Records:

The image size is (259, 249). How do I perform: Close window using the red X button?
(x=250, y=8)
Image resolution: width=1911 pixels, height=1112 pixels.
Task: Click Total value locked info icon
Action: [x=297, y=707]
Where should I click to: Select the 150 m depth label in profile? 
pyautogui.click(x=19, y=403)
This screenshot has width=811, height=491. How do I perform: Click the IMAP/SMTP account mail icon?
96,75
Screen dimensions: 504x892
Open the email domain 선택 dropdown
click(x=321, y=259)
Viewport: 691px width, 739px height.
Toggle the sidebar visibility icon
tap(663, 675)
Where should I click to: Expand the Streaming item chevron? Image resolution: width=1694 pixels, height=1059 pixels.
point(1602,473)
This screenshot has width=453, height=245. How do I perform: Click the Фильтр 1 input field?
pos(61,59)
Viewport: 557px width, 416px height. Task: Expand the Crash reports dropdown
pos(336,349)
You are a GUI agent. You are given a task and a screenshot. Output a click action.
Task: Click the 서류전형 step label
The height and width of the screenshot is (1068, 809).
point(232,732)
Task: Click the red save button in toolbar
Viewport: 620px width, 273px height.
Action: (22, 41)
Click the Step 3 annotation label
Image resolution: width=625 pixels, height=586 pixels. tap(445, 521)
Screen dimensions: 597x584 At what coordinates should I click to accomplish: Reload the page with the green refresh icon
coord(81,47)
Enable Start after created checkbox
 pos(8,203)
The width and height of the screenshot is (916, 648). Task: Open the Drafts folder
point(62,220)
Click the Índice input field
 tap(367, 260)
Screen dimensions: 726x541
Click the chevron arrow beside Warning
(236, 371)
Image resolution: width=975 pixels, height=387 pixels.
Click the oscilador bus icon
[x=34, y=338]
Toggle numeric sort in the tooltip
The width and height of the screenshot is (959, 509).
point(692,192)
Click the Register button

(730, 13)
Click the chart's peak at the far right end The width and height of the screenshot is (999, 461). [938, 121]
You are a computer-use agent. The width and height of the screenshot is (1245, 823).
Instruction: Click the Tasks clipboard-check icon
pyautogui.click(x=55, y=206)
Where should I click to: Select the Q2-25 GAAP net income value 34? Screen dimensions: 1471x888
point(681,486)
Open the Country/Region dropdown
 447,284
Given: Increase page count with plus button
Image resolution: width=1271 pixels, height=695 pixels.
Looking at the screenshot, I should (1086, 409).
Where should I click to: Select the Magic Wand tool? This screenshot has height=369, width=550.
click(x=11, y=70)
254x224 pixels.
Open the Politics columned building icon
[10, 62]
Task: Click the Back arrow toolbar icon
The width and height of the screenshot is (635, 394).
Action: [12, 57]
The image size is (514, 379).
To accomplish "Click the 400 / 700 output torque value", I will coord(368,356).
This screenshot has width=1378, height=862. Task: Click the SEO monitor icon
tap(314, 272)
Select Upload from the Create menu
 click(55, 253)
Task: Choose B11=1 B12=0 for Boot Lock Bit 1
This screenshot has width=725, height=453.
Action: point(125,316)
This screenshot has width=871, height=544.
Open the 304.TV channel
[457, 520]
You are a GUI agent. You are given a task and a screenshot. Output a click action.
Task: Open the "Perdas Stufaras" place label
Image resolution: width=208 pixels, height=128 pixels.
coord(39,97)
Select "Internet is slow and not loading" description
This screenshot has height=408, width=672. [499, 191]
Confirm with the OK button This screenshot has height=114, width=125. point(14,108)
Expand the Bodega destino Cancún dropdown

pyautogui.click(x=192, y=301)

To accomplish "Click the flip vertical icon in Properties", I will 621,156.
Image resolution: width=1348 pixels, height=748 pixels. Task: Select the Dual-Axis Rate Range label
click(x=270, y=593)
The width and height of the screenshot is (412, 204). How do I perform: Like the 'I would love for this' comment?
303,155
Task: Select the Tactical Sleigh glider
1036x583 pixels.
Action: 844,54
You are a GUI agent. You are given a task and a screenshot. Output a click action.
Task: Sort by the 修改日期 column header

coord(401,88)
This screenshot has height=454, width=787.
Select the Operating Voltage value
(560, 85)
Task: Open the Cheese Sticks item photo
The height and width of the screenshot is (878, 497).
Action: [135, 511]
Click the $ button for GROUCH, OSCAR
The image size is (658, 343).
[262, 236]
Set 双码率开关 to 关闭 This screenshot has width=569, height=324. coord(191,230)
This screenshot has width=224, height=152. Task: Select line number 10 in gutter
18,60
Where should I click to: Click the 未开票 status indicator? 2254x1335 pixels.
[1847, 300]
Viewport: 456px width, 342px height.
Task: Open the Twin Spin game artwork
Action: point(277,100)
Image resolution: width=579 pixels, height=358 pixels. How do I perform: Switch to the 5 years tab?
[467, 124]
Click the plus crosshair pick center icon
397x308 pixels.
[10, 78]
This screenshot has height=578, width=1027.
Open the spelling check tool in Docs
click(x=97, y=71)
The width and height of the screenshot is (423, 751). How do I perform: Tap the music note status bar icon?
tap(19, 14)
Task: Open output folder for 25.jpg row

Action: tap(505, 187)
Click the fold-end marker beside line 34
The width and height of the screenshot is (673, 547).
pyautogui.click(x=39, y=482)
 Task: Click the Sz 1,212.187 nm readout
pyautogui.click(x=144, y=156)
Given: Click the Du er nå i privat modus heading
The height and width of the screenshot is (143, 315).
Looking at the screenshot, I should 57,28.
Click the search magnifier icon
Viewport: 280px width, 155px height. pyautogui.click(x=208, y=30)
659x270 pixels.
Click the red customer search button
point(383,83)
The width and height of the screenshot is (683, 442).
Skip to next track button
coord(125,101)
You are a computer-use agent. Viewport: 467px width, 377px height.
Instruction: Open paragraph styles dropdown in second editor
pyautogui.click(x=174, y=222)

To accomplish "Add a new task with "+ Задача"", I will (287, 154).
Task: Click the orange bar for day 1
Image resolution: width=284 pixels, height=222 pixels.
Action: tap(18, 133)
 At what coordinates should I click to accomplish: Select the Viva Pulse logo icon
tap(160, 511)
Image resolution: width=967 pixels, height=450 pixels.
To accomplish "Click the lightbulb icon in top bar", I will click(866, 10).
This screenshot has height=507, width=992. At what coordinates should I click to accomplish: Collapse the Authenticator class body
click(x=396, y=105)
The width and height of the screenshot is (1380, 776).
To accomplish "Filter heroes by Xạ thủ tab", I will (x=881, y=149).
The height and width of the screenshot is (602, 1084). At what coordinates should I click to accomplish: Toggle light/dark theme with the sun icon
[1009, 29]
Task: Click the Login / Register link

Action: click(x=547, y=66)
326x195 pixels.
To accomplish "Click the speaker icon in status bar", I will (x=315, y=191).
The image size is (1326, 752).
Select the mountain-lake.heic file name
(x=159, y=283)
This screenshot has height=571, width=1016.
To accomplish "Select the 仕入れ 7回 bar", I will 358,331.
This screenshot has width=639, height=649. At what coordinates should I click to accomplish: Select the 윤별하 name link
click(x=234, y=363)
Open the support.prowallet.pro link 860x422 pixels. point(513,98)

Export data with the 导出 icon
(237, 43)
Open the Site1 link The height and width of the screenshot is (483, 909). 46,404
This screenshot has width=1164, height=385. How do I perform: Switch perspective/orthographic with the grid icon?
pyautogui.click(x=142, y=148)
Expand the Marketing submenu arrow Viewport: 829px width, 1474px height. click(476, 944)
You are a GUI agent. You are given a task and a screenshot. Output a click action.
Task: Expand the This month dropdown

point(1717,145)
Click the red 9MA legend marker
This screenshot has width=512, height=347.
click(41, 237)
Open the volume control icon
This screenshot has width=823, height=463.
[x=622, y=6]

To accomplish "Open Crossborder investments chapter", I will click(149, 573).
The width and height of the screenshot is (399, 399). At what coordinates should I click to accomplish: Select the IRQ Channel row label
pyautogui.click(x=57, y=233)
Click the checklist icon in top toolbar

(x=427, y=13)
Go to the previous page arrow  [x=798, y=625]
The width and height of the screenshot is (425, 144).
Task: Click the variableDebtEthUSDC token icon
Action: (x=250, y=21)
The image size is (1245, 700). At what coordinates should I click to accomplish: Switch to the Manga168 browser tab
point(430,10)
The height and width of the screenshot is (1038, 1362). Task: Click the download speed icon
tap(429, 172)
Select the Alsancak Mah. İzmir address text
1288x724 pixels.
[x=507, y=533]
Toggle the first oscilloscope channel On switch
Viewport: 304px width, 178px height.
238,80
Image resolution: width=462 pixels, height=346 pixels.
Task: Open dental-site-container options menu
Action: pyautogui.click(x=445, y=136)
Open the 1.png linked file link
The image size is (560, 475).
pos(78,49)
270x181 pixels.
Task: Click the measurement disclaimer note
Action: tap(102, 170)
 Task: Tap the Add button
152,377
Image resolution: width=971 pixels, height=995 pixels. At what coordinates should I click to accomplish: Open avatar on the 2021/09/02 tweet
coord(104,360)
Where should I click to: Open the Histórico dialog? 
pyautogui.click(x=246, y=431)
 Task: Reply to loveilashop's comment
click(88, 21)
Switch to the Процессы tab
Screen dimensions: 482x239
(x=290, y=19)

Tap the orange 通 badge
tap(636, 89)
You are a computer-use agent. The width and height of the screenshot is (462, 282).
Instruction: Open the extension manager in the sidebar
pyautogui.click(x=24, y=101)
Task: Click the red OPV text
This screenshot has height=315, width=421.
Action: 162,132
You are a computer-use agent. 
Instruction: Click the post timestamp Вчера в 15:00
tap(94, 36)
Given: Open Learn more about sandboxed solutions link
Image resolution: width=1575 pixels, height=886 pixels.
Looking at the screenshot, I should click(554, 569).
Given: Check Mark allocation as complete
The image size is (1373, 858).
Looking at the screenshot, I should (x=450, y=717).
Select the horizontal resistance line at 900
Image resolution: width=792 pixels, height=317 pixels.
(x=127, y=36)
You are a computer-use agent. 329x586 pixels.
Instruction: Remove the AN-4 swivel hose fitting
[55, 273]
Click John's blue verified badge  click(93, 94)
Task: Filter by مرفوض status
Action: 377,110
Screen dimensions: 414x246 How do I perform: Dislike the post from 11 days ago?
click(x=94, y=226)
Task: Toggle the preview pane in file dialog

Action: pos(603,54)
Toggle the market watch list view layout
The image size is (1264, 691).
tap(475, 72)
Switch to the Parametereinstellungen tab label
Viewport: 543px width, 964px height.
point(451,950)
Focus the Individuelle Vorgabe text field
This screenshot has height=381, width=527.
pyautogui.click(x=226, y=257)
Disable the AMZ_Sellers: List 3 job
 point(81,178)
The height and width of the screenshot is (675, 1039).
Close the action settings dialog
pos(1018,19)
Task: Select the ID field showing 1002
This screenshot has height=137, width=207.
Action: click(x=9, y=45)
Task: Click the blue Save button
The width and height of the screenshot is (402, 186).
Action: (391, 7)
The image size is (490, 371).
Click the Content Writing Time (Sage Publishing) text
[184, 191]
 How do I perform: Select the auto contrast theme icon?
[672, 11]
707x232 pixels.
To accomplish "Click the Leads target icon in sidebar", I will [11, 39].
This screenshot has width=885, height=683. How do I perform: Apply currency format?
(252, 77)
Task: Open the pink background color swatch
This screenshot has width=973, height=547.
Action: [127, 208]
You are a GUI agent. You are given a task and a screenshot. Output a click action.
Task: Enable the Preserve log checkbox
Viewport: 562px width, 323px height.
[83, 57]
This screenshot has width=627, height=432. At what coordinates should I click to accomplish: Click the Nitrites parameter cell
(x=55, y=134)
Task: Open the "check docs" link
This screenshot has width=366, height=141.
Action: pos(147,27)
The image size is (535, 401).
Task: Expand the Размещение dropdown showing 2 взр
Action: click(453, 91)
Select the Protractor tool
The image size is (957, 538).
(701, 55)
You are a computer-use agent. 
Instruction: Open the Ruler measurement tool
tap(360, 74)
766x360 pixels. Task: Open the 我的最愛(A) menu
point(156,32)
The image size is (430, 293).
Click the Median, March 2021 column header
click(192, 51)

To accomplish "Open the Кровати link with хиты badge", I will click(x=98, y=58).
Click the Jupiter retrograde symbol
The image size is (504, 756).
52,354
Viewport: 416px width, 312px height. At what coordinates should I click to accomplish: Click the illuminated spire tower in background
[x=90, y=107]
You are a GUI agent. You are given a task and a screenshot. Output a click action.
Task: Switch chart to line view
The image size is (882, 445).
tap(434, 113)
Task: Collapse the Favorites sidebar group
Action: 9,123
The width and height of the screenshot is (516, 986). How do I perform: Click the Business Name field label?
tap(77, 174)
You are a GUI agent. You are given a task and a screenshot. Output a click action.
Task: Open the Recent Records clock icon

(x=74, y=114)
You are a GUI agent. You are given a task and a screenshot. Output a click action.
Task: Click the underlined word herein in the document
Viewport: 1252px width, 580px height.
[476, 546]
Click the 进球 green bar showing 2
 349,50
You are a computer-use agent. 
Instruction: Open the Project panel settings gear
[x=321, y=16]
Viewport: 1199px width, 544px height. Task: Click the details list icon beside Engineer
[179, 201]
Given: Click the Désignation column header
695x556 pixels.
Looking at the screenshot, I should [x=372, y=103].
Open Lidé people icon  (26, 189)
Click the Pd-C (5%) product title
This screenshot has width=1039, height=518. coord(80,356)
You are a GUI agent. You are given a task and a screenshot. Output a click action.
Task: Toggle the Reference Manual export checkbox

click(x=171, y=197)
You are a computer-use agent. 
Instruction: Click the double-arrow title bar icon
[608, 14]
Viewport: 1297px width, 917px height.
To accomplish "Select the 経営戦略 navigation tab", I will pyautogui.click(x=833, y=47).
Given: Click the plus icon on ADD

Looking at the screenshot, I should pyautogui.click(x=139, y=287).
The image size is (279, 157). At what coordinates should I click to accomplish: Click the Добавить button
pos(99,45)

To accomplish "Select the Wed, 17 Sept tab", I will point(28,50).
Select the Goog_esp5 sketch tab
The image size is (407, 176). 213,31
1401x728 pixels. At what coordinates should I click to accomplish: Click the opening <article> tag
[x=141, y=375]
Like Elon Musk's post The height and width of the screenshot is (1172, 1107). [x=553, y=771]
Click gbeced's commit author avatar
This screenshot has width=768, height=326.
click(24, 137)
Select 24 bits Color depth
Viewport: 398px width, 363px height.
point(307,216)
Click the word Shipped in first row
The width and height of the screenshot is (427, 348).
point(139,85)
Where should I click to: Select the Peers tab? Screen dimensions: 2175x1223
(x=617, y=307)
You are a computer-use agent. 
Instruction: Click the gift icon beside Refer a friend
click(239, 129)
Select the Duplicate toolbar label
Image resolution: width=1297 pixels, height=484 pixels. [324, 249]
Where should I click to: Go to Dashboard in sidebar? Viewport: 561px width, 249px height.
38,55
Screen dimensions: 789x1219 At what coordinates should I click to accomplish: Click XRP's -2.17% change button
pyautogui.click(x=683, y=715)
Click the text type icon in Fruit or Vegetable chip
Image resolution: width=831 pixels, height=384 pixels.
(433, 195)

#### TASK DETAILS:
Which lines in the entries above contain the string "plus"? List each one in full, treating uppercase and lowercase as different.

#### RESULT FOR THIS EXERCISE:
Given: Increase page count with plus button
Click the plus crosshair pick center icon
Given: Click the plus icon on ADD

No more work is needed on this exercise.